◆ What you need to do
Could you reproduce the lines below from the one with "Task: Open the Immersive Reader icon" through the one with "You are a computer-use"? Keep both ends and add nothing.

◆ Data shown
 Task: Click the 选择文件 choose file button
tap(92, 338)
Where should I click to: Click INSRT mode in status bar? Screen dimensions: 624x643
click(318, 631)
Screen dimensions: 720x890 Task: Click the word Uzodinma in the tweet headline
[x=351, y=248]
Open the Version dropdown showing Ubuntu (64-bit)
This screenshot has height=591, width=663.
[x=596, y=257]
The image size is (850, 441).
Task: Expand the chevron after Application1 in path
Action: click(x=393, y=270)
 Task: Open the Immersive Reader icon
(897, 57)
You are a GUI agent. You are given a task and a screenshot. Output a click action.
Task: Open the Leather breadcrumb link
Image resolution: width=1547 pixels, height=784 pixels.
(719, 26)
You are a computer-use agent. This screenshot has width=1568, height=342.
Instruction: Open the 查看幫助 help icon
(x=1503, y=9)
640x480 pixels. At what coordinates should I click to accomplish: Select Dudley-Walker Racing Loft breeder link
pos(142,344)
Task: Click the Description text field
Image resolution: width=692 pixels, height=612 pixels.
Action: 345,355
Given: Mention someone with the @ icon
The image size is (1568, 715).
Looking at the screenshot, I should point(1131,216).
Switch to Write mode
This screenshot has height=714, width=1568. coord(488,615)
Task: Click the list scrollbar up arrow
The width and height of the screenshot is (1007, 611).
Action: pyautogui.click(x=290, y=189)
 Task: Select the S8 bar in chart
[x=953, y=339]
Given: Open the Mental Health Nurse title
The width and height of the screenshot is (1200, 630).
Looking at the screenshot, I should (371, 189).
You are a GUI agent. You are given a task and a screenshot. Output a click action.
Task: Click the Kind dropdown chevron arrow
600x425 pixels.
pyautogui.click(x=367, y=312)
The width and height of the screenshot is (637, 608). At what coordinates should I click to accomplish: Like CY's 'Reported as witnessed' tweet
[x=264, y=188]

◆ Result of this task
 Task: Open the Immersive Reader icon
(897, 57)
You are a GUI agent. You are given a task and a screenshot. Output a click action.
Task: Open the Leather breadcrumb link
Image resolution: width=1547 pixels, height=784 pixels.
(719, 26)
You are a computer-use agent. This screenshot has width=1568, height=342.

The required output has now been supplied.